> 提供された文章
***
User u = new User();
u.setName(null); // 名前が null
u.setEmail("aaa"); // メールアドレスっぽくない文字列
u.setPoint(-100); // マイナスポイント
Java本来、業務的には
名前は必須
メールアドレスは一定の形式
ポイントは 0 以上、最大 10,000 まで
みたいなルールがあるかもしれません。
でも setter はそのルールをまったく知らないので「何でもどうぞ」と通してしまいます。
つまり、オブジェクトの中に「不正な状態」が簡単に入り込める構造になっています。
これが「不正な setter」の一番分かりやすい問題です。
いつ壊れたか分からない地獄
さらに厄介なのは、どこからでも好き放題 setter が呼べることです。
u.setPoint(100); // Aクラス
...
u.setPoint(-50); // Bクラス
...
u.setPoint(300); // Cクラス
Java「いつ」「どこで」「なぜ」この値になったのかが、
クラスの外のいろんな場所に散ってしまいます。
バグが出たときに、
どこが勝手に setter を叩いたのか
どの順番で値が変わったのか
を追いかけるのは、かなりしんどい作業になります。
不正な setter が壊しているもの(重要な深掘り)
一貫性(不変条件)を守る責任が消える
良いオブジェクトは、「自分が常に正しい状態でいる責任」を持ちます。
例えば、注文クラスなら
明細が 1 件以上ある
合計金額と明細の合計が矛盾しない
状態(NEW, SHIPPED, CANCELED)が整合している
などの「不変条件」があります。
***
> 抽出データ
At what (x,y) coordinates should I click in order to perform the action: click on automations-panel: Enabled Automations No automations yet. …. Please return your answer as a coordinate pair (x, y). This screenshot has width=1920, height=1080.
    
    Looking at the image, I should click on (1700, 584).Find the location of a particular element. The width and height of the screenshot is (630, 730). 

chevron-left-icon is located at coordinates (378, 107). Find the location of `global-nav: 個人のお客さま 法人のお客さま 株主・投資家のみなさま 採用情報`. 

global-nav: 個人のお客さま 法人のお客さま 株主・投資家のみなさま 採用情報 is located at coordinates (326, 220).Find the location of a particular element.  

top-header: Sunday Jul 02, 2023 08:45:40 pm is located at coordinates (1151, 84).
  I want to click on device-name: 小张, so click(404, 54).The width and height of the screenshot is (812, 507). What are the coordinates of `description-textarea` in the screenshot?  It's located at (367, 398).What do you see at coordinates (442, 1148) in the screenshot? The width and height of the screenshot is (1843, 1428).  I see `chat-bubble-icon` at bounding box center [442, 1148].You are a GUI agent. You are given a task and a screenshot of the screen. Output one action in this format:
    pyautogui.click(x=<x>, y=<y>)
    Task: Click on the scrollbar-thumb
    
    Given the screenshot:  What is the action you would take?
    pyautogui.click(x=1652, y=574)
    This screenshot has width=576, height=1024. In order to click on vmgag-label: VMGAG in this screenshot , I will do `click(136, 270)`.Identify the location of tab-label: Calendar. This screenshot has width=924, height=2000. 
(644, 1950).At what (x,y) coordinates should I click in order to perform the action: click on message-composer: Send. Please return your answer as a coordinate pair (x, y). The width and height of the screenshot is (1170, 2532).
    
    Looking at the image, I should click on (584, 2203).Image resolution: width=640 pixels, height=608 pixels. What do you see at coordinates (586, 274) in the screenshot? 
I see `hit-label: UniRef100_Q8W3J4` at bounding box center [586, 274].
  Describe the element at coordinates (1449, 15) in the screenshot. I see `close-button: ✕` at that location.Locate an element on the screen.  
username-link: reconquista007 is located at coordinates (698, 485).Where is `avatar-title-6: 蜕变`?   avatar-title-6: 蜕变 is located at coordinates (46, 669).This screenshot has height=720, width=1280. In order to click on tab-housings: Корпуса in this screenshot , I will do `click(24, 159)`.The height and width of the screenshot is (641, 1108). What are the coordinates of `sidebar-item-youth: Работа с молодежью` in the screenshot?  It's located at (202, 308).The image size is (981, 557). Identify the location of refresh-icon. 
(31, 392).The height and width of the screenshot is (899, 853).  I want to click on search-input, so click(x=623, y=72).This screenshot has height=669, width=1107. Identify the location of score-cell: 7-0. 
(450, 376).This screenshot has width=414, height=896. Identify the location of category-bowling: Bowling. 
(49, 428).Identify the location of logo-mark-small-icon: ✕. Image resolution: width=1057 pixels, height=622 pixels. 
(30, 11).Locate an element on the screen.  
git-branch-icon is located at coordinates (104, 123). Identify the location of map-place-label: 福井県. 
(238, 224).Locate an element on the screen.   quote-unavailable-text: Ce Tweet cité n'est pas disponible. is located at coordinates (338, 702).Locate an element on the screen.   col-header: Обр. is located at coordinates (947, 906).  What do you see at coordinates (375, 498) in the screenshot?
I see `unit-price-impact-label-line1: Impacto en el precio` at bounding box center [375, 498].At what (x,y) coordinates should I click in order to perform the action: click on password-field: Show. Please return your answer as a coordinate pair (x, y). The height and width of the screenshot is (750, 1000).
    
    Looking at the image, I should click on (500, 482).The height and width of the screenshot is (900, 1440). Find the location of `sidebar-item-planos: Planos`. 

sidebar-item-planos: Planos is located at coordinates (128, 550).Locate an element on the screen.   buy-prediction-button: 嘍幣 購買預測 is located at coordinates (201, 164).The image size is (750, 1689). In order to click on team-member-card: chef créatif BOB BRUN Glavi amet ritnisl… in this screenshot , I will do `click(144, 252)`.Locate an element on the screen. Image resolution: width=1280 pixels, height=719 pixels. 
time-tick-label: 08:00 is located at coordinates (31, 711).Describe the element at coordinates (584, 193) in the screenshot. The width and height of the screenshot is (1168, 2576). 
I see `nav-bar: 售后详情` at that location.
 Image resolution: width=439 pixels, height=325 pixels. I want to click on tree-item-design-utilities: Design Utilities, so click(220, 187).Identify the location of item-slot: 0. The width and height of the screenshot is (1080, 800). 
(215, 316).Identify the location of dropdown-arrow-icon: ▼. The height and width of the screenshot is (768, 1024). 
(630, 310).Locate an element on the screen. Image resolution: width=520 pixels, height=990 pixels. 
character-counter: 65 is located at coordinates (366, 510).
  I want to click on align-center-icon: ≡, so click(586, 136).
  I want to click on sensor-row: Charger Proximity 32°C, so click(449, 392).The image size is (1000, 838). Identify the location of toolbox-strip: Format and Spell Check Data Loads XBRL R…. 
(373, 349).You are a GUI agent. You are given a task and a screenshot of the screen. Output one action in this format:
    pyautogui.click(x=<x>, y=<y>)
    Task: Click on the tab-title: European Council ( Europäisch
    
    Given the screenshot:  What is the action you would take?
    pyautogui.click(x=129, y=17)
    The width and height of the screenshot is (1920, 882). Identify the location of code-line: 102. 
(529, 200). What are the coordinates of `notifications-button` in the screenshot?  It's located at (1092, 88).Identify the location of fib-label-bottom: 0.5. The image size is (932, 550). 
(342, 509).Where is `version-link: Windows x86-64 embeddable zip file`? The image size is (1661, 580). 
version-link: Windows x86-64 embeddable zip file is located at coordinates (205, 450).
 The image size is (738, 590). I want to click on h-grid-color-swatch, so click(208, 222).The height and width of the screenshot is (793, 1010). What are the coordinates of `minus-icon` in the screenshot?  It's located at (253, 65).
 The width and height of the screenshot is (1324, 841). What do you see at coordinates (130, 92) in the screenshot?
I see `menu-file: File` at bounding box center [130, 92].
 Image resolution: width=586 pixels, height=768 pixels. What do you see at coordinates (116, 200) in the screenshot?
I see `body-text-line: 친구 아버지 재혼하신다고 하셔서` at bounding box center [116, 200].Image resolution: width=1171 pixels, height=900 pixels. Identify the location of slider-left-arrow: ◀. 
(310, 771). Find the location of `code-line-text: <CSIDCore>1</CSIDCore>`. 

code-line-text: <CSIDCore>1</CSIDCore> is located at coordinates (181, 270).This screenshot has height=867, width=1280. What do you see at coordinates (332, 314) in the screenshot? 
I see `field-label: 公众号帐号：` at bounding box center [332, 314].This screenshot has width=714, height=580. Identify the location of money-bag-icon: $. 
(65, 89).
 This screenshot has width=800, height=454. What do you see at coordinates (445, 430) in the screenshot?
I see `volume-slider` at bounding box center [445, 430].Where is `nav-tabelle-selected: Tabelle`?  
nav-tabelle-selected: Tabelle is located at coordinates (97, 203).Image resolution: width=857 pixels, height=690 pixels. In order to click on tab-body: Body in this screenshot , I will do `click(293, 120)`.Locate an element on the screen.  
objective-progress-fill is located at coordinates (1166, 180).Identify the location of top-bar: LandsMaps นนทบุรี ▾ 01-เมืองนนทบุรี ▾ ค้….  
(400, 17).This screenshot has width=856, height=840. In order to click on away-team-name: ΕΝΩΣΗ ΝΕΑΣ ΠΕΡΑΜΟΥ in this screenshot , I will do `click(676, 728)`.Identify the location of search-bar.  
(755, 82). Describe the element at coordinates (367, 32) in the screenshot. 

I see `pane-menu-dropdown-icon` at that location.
***
> 取り組む内容
1. setter の解説文で、注文クラスの「不変条件」として挙げられているものをすべて書き出すこと。
2. setter の解説文の続きを、最後の文のあとから書くこと。

> 課題ごとの解答
1.
- 明細が 1 件以上ある
- 合計金額と明細の合計が矛盾しない
- 状態(NEW, SHIPPED, CANCELED)が整合している

2.
ところが不正な setter があると、こう書けてしまいます。
final class Order {
private List<OrderLine> lines;
private int totalPrice;
public void setLines(List<OrderLine> lines) { this.lines = lines; }
public void setTotalPrice(int totalPrice) { this.totalPrice = totalPrice; }
}
Java呼び出し側で
order.setLines(List.of()); // 明細 0 件
order.setTotalPrice(10_000); // でも totalPrice は適当に 10000 に
Javaといった「矛盾した注文」を平気で作れてしまいます。
本来、Order クラスが「そんな状態は存在してはいけない」と言うべきなのに、
何でも受け入れてしまう setter のせいで、その責任が放棄されている状態です。
ルールの「居場所」が分からなくなる
本来、
ポイント計算のルールは User に
注文の整合性ルールは Order に
のように、「どこを見れば何が分かるか」が明確であるべきです。
しかし不正な setter がある設計では、
データ構造はドメインクラス(User, Order)
ルールはどこかの Service クラスや Util クラス
というふうに分裂してしまいます。
「ポイント仕様が変わったら、どこを直せばいい?」
「キャンセルルールが変わったら、どこを見るべき?」
に対して、コードを見ても答えが返ってきません。
いちいち grep して if を探しに行くことになります。
どう直すかの基本方針:setter をやめて「メソッドにルールを持たせる」
単純に「setter を消せ」と言っているわけではない
大事なのは「値を変えちゃダメ」ではなく
「値の変更を、そのオブジェクトの文脈に沿った操作にする」ことです。
先ほどの User を、ルールを持ったメソッドに書き換えてみます。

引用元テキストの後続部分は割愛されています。